# RECORDS FOR THE EXERCISE:
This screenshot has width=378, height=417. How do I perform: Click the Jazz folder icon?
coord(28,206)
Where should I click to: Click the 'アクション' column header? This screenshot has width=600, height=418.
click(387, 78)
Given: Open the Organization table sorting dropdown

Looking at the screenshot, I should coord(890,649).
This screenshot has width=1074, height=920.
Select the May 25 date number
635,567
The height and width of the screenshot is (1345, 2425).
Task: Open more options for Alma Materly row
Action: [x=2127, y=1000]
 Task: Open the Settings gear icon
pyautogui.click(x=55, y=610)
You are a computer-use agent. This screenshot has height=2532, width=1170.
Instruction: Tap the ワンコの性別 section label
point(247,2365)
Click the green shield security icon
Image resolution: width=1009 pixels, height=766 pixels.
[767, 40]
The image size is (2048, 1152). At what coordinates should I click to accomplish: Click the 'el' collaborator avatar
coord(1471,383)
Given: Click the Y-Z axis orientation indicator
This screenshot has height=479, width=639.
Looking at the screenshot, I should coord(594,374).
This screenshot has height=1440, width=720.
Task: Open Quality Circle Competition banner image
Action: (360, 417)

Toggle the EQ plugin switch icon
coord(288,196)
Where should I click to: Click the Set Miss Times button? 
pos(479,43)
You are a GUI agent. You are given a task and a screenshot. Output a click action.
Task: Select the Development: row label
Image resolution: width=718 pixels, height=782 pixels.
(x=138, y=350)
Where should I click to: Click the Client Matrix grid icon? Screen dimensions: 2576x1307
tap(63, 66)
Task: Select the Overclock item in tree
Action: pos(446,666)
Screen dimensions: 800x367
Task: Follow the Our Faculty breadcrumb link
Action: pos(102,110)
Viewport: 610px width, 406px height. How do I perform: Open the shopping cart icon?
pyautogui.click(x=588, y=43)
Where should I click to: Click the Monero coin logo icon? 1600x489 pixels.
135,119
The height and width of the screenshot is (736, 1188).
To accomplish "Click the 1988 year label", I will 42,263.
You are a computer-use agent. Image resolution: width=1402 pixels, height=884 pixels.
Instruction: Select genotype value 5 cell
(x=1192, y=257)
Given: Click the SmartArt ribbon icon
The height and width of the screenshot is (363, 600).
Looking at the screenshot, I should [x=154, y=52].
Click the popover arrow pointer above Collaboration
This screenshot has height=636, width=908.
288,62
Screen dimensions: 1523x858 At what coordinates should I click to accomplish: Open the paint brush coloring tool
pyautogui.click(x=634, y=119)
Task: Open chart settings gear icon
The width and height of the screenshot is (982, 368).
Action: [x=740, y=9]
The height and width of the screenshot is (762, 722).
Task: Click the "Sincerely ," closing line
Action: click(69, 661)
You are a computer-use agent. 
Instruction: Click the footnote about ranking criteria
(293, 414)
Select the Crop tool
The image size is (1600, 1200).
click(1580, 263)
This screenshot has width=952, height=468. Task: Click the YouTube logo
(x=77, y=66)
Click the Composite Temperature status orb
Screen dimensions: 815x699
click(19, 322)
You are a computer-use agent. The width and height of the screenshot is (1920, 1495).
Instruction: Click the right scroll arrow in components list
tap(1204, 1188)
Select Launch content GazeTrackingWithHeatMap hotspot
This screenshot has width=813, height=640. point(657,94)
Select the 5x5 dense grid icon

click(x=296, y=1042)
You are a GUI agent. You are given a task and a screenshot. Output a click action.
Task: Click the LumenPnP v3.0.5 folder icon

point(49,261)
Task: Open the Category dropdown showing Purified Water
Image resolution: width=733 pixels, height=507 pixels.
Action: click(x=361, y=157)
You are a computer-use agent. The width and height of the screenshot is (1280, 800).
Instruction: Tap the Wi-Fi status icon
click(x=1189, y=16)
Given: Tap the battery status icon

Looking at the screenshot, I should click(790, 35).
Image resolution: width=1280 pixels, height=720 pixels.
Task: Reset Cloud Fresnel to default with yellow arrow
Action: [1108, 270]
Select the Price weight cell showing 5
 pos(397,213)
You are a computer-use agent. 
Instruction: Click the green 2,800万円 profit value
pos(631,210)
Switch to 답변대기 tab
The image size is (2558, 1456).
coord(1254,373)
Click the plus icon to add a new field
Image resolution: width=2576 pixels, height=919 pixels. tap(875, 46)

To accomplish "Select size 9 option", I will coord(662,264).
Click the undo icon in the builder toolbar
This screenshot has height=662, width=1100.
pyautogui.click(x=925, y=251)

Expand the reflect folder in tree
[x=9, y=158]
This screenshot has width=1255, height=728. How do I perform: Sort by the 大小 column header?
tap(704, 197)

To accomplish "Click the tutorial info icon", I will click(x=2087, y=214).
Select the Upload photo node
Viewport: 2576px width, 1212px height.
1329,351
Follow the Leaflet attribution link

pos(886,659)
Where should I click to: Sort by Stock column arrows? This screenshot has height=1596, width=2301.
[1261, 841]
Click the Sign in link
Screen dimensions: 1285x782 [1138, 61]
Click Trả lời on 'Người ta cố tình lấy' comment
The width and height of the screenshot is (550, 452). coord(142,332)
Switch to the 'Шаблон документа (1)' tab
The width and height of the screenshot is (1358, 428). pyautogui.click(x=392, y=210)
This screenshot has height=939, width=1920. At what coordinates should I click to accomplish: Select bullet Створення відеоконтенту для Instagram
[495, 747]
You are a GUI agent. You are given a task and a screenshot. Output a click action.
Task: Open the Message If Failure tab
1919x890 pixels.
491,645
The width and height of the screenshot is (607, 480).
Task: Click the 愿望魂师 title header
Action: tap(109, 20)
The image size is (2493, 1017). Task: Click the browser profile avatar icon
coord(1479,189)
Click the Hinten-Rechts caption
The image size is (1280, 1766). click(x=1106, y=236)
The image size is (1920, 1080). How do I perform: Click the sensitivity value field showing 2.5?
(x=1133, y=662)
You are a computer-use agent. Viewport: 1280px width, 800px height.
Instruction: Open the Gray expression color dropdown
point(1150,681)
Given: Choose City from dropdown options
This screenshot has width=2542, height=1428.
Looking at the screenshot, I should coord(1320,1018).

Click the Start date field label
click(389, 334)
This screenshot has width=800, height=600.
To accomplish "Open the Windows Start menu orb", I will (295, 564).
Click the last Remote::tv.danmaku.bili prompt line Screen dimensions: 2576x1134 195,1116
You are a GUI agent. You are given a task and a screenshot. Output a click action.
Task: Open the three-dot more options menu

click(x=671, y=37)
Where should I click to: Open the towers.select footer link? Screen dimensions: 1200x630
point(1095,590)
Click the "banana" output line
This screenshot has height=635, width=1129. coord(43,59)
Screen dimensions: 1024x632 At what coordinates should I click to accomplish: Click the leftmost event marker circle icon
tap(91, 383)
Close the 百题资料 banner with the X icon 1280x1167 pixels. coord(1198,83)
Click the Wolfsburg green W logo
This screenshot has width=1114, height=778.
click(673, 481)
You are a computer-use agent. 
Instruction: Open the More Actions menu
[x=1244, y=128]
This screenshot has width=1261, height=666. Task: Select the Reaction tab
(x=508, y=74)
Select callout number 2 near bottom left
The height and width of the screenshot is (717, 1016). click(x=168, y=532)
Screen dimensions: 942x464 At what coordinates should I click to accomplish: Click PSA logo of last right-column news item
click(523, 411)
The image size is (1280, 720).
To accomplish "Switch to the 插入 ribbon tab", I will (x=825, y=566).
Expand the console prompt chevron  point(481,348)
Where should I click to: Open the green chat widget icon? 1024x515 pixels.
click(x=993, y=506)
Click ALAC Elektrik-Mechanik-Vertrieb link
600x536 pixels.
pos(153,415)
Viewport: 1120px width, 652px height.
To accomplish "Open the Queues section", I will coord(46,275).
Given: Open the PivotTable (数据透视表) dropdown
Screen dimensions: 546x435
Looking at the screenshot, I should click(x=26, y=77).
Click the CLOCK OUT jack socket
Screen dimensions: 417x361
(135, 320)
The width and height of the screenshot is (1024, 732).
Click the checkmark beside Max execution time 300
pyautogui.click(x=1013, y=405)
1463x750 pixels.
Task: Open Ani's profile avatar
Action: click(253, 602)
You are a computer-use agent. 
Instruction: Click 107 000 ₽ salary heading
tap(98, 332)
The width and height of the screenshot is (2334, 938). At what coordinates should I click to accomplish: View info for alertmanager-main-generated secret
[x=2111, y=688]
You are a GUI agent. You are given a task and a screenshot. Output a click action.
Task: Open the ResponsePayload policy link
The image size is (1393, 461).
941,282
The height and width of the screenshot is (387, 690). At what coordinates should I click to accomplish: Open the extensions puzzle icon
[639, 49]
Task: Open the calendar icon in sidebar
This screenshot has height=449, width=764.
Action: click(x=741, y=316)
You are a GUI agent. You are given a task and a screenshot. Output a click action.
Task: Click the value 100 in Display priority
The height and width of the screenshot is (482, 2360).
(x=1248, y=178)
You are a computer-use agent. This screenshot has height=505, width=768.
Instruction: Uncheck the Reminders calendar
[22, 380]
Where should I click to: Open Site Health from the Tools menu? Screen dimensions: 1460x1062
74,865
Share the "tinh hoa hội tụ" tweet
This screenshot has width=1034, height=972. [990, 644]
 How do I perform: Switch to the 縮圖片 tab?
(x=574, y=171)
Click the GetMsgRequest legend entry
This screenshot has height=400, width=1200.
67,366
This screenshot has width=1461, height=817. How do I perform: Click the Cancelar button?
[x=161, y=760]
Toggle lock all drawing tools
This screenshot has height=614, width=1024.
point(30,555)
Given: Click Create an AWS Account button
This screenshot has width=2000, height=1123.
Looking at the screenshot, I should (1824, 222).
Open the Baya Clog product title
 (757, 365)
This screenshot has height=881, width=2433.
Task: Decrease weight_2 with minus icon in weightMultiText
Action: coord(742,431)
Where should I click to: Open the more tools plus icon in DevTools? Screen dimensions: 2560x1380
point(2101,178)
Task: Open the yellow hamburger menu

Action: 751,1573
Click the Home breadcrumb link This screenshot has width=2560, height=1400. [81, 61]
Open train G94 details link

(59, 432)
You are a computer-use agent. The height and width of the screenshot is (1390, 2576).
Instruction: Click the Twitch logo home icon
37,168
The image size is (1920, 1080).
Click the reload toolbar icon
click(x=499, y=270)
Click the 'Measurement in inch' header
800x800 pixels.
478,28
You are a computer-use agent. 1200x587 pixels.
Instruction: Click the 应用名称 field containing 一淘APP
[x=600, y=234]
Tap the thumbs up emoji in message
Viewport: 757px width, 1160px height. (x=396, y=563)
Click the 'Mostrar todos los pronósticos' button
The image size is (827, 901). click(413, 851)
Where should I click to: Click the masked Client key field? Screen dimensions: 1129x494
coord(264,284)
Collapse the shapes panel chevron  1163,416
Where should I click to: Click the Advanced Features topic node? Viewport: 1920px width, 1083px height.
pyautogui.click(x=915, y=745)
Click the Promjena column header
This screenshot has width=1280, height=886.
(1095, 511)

# TO DO:
Write out as a numbered list the records starting with the line containing "Given: Open the Organization" and going on through the line containing "point(247,2365)", leaving out blank lines.

# SOLVED PROBLEM:
1. Given: Open the Organization table sorting dropdown
2. Looking at the screenshot, I should coord(890,649).
3. This screenshot has width=1074, height=920.
4. Select the May 25 date number
5. 635,567
6. The height and width of the screenshot is (1345, 2425).
7. Task: Open more options for Alma Materly row
8. Action: [x=2127, y=1000]
9.  Task: Open the Settings gear icon
10. pyautogui.click(x=55, y=610)
11. You are a computer-use agent. This screenshot has height=2532, width=1170.
12. Instruction: Tap the ワンコの性別 section label
13. point(247,2365)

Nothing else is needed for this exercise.